PROGRAMMED Maintenance Services has reduced its earnings expectations for the 2015-2016 financial year by about 10 per cent to about $65 million on the back of the slump in oil and gas prices.
Programmed also flagged a $75 million non-cash impairment to the goodwill of its marine services business, both in view of reduced demand and its sale of vessels operated by Broadsword Marine in January.
“The eventual charge will depend on final discount rates and forecasts following completion of the company’s 2015-2016 results,” the group said in an announcement.
In a business update released in early February, Programmed said the earnings before interest, tax and amortisation of its marine division, which included the marine businesses of the recently-acquired Skilled Group, was forecast to be about $16 million.
“Following completion of the major offshore construction projects that the marine business has serviced in the past few years, significant working capital will be recovered by 31 March 2016,” Programmed said – noting the date which signifies the end of its financial year.
“The business is being downsized to suit expected less activity during the next 12 months arising from the steep decline in oil and gas prices.”
Programmed’s staffing division, which combines the workforce arms of both Programmed and Skilled, had generated revenue in line with the previous year, with the exception of Swan Personnel, which provides engineering and technical personnel to the resources industry.

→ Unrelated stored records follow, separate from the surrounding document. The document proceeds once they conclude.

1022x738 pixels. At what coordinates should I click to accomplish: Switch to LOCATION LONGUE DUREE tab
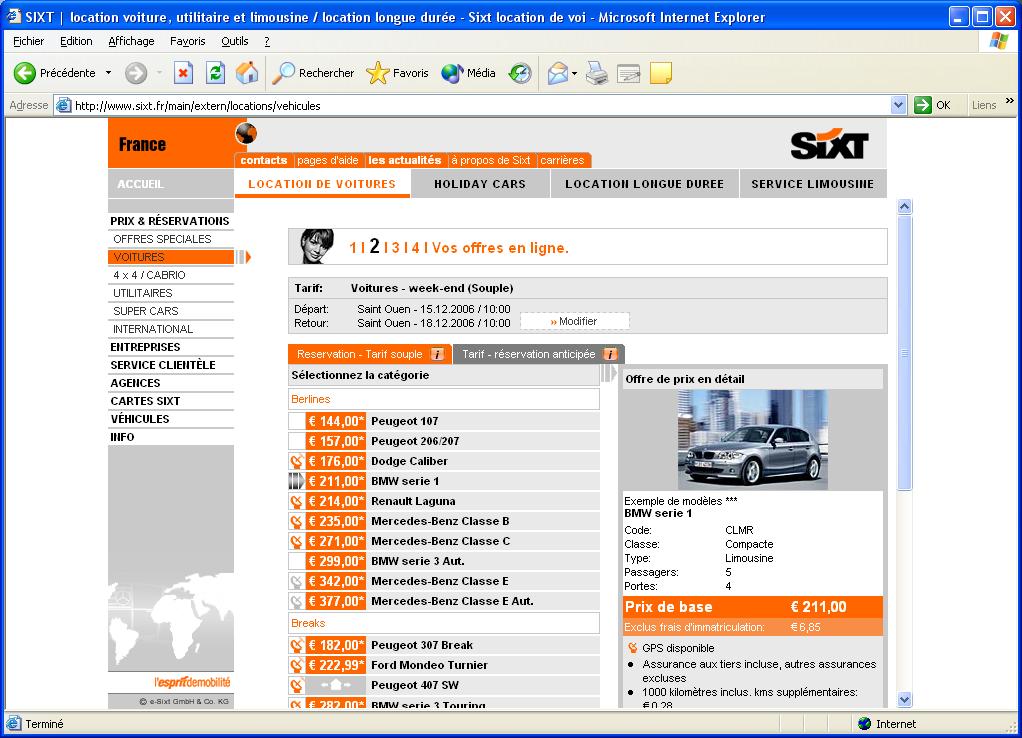pos(644,184)
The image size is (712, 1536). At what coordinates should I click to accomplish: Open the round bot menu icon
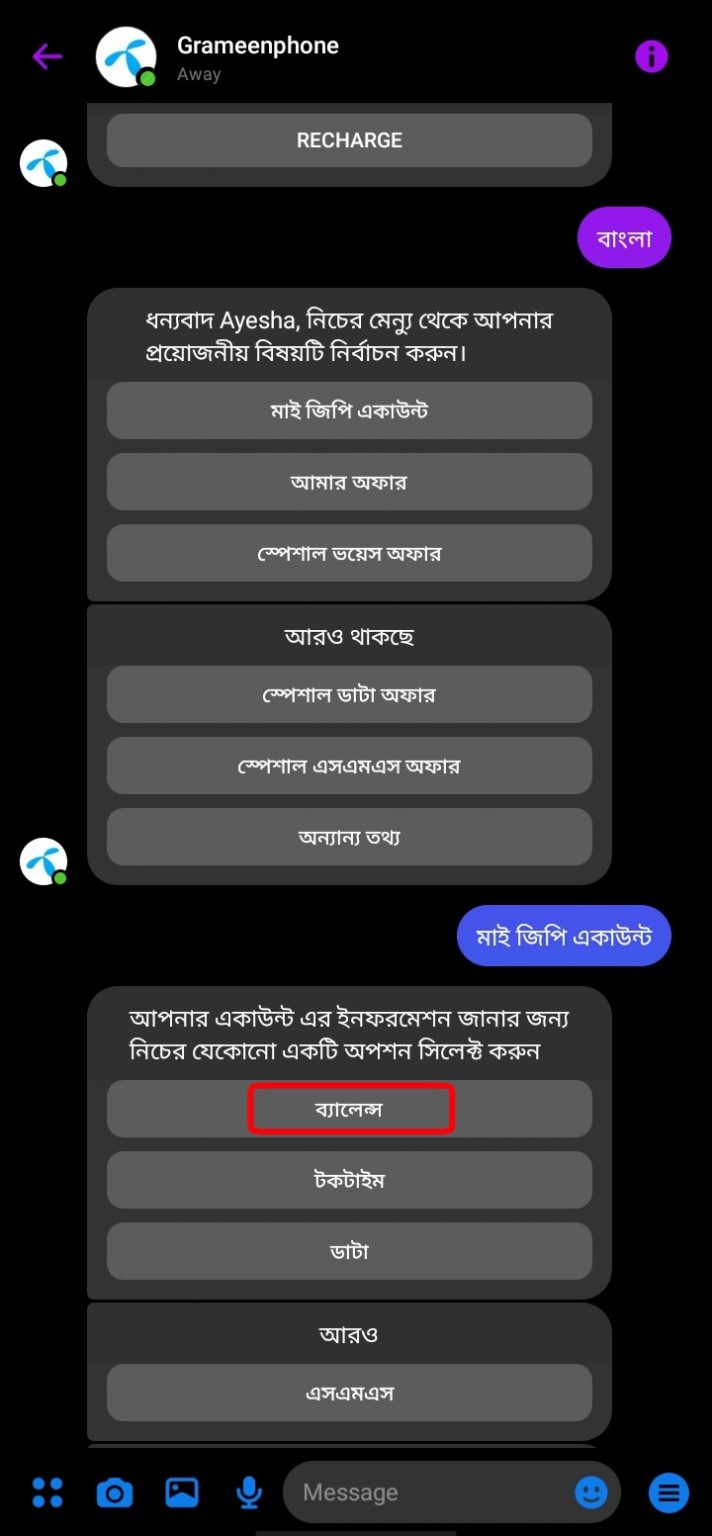[669, 1493]
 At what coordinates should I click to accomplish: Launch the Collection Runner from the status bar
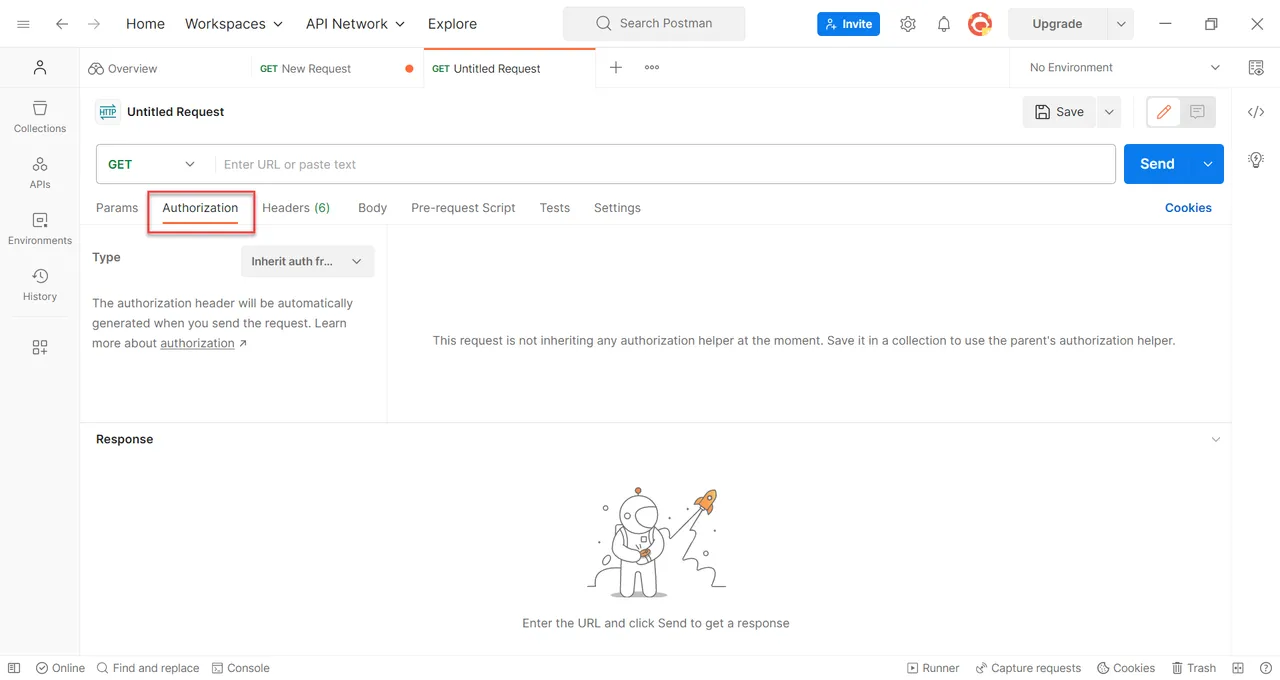pyautogui.click(x=933, y=668)
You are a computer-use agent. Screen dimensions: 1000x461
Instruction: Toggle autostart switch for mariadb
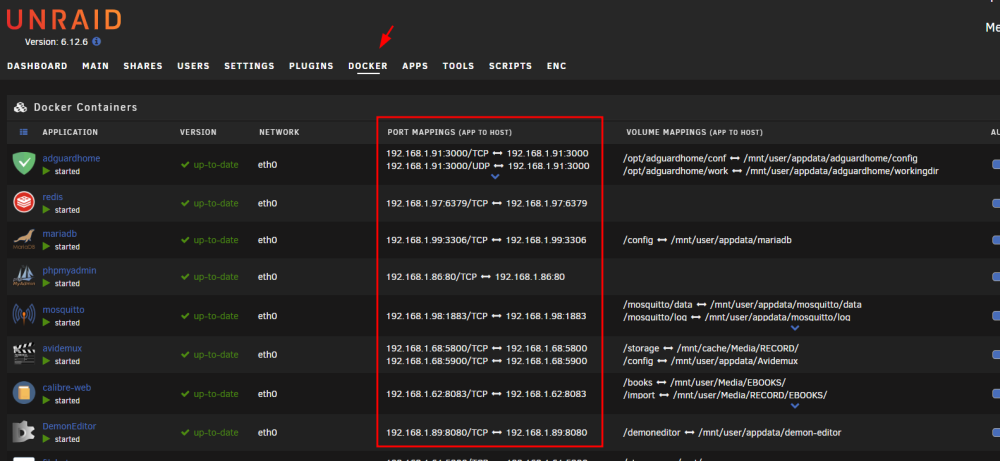tap(996, 240)
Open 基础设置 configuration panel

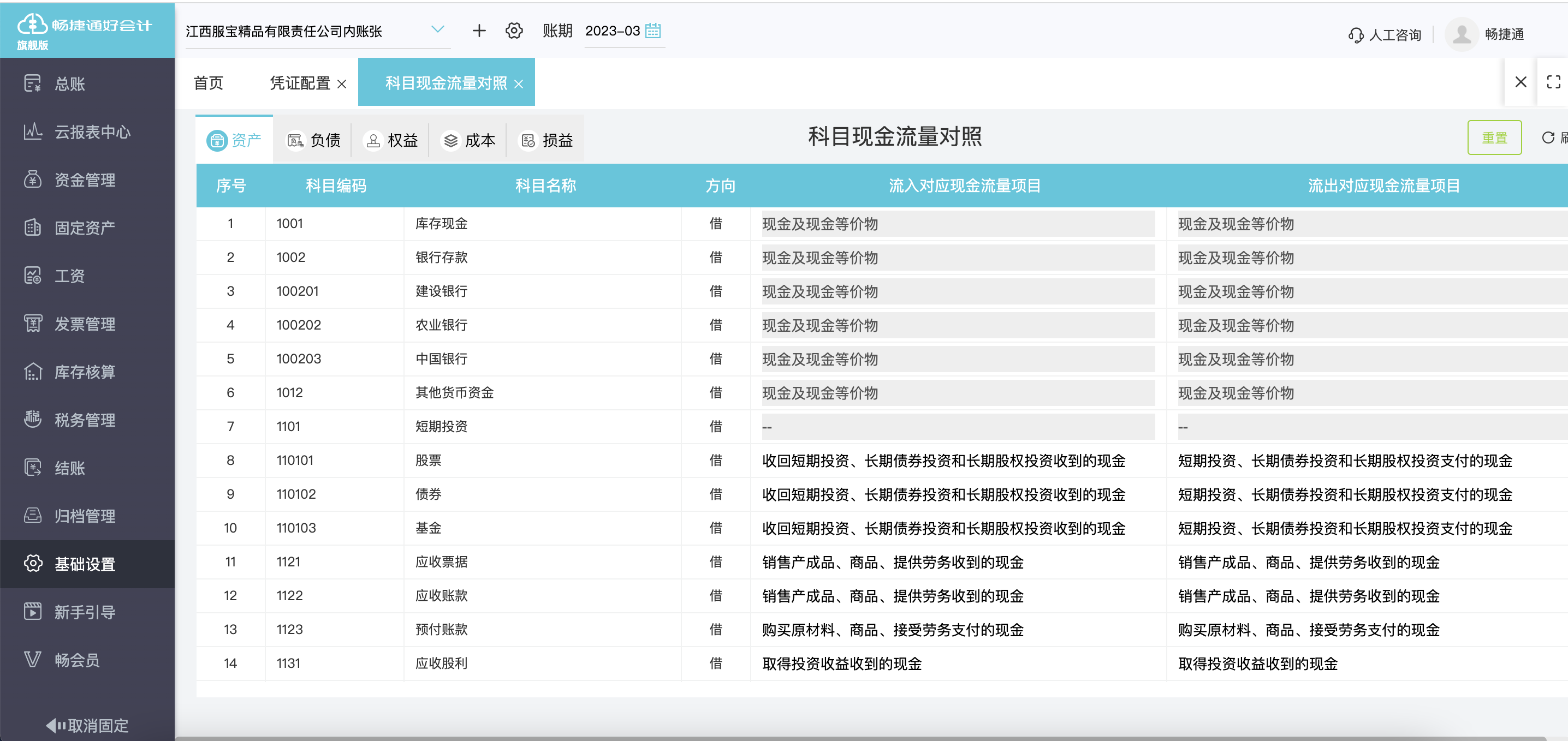coord(85,563)
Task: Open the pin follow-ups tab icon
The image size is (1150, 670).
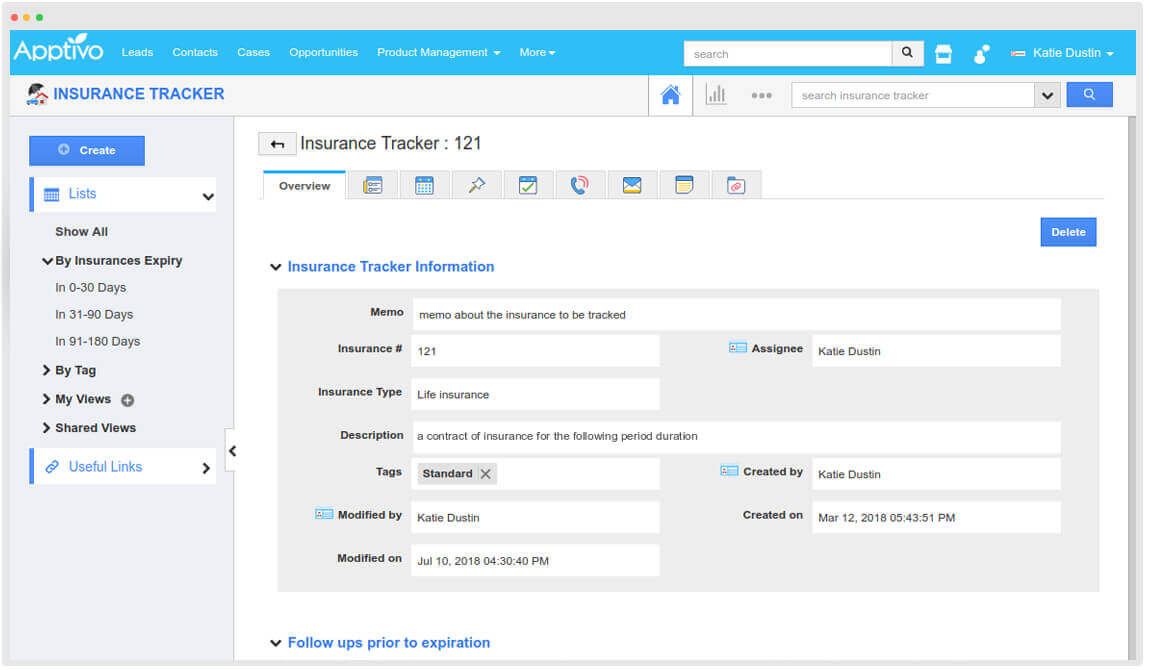Action: [477, 186]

Announcing a reduction in revenue from $175 million to about $90 million in 2015-2016, Programmed said Swan had been repositioned as the WA arm of the Programmed Professionals business, extending its focus further into industries such as retail, tourism and infrastructure.
Programmed managing director Chris Sutherland said the acquisition of Skilled Group was bringing new opportunities to the company.
“We are taking action to lower costs in those parts of our business exposed to the oil and gas sector and to position the group to secure additional staffing and maintenance contracts from infrastructure, manufacturing, industrial and other non-resources companies,” he said.
The news preceded reports of a series of redundancies at the group, some of which were reportedly due to duplication of roles following the merger.
Forecast cost savings from the merger of about $30 million were expected to be realised for the financial year, with Mr Sutherland saying divisional management teams were operating successfully.
“In this environment, the benefits of combining both organisations and realising cost savings are particularly important, while the company delivers its long term strategy to develop a larger scale, more efficient, leading provider of staffing, maintenance and facility management services serving all sectors of the economy,” he said.